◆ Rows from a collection

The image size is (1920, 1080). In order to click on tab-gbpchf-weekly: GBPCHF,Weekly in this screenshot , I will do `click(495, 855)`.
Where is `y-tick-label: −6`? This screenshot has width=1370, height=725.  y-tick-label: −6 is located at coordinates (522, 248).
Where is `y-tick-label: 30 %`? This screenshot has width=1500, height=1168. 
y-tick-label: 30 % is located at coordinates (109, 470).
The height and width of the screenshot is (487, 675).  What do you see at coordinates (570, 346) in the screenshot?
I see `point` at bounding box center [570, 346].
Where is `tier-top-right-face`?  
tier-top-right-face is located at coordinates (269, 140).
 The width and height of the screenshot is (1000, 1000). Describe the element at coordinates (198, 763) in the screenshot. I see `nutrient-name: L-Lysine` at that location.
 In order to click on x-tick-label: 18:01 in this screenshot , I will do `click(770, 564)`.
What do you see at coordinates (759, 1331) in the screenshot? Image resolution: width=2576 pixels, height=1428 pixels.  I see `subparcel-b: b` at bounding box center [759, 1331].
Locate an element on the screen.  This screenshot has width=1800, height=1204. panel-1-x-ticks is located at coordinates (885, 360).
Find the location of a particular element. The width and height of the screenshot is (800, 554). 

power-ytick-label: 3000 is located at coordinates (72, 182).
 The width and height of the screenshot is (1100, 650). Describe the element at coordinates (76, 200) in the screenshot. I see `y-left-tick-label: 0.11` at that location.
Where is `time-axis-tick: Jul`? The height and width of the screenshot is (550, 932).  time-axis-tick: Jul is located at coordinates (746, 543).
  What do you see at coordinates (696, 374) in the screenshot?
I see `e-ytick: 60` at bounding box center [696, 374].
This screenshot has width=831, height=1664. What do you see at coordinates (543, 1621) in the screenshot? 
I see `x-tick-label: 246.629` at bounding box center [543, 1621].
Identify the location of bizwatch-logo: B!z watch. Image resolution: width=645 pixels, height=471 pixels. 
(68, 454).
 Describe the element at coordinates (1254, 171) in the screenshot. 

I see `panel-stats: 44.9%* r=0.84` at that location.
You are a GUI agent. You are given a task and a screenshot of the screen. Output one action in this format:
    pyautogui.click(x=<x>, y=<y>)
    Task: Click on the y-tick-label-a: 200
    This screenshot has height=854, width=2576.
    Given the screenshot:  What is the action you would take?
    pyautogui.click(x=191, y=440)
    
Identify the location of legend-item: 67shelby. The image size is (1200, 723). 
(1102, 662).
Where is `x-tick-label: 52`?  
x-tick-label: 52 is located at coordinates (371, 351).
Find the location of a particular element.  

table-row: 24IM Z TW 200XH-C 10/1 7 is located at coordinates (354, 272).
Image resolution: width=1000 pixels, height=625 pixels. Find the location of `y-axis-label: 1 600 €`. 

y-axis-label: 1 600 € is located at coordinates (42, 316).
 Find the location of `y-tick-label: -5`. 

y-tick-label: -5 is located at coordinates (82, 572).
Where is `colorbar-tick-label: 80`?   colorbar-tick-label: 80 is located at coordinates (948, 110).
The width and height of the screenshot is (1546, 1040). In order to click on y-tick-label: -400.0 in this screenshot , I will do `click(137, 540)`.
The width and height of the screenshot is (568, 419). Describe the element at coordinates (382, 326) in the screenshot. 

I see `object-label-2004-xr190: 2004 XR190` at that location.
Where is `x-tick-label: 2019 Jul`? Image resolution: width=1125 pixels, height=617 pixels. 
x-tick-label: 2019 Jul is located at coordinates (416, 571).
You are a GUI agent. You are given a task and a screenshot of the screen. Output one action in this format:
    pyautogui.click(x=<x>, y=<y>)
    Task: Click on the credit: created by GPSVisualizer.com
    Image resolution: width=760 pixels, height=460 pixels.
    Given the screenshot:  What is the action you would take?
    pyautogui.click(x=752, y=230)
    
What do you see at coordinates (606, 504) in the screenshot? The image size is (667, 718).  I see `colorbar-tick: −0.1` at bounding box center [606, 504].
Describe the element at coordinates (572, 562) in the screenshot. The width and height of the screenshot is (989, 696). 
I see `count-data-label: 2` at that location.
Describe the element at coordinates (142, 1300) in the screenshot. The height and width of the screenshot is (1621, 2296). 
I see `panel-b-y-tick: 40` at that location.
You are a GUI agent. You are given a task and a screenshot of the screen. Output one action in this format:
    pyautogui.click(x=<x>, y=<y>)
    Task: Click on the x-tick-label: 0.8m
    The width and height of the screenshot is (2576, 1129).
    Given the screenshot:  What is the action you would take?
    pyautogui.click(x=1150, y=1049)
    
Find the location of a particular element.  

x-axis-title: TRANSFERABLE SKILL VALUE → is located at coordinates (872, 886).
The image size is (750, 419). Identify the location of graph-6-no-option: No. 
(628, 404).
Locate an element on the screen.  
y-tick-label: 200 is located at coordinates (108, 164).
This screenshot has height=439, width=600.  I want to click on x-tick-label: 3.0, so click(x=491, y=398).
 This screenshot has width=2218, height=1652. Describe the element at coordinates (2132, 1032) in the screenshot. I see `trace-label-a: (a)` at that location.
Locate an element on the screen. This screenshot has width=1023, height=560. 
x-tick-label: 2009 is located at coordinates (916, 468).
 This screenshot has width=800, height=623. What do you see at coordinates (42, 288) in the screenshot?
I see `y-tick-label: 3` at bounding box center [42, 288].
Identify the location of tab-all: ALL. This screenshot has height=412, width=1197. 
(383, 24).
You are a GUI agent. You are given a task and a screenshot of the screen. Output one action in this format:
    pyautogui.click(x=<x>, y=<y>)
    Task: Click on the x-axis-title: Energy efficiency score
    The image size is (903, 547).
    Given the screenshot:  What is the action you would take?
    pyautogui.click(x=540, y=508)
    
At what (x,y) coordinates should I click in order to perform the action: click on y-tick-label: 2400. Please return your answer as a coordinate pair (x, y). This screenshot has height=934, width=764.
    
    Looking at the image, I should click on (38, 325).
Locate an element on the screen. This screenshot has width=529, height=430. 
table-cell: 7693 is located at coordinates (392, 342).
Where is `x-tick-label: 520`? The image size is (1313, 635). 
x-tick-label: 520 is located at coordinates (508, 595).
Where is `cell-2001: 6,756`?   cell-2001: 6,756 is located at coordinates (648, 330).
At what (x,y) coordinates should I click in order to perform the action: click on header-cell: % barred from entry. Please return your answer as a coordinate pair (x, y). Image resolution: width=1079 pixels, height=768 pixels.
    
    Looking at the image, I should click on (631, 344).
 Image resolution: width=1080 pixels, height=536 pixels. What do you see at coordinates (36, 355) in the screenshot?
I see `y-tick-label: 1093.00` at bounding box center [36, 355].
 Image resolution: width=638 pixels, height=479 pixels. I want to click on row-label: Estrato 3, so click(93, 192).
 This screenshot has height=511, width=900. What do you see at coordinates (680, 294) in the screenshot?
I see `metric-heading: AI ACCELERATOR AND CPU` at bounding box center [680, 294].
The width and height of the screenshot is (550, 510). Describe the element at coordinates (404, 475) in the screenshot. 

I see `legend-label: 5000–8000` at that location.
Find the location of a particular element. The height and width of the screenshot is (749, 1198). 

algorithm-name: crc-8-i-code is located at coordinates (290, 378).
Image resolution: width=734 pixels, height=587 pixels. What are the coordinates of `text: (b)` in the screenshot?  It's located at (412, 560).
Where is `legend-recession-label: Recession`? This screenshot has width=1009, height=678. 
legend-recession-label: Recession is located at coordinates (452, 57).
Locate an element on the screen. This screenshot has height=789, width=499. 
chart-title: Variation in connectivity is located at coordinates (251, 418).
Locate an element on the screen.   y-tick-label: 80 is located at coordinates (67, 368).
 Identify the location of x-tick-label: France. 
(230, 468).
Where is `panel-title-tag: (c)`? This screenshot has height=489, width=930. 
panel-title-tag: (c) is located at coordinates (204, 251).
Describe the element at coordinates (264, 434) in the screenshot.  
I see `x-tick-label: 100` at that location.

◆ TASK DESCRIPTION
Please give only the number of lines in the rows above that contain the string "Where". Case counts.

◆ TASK SOLUTION
11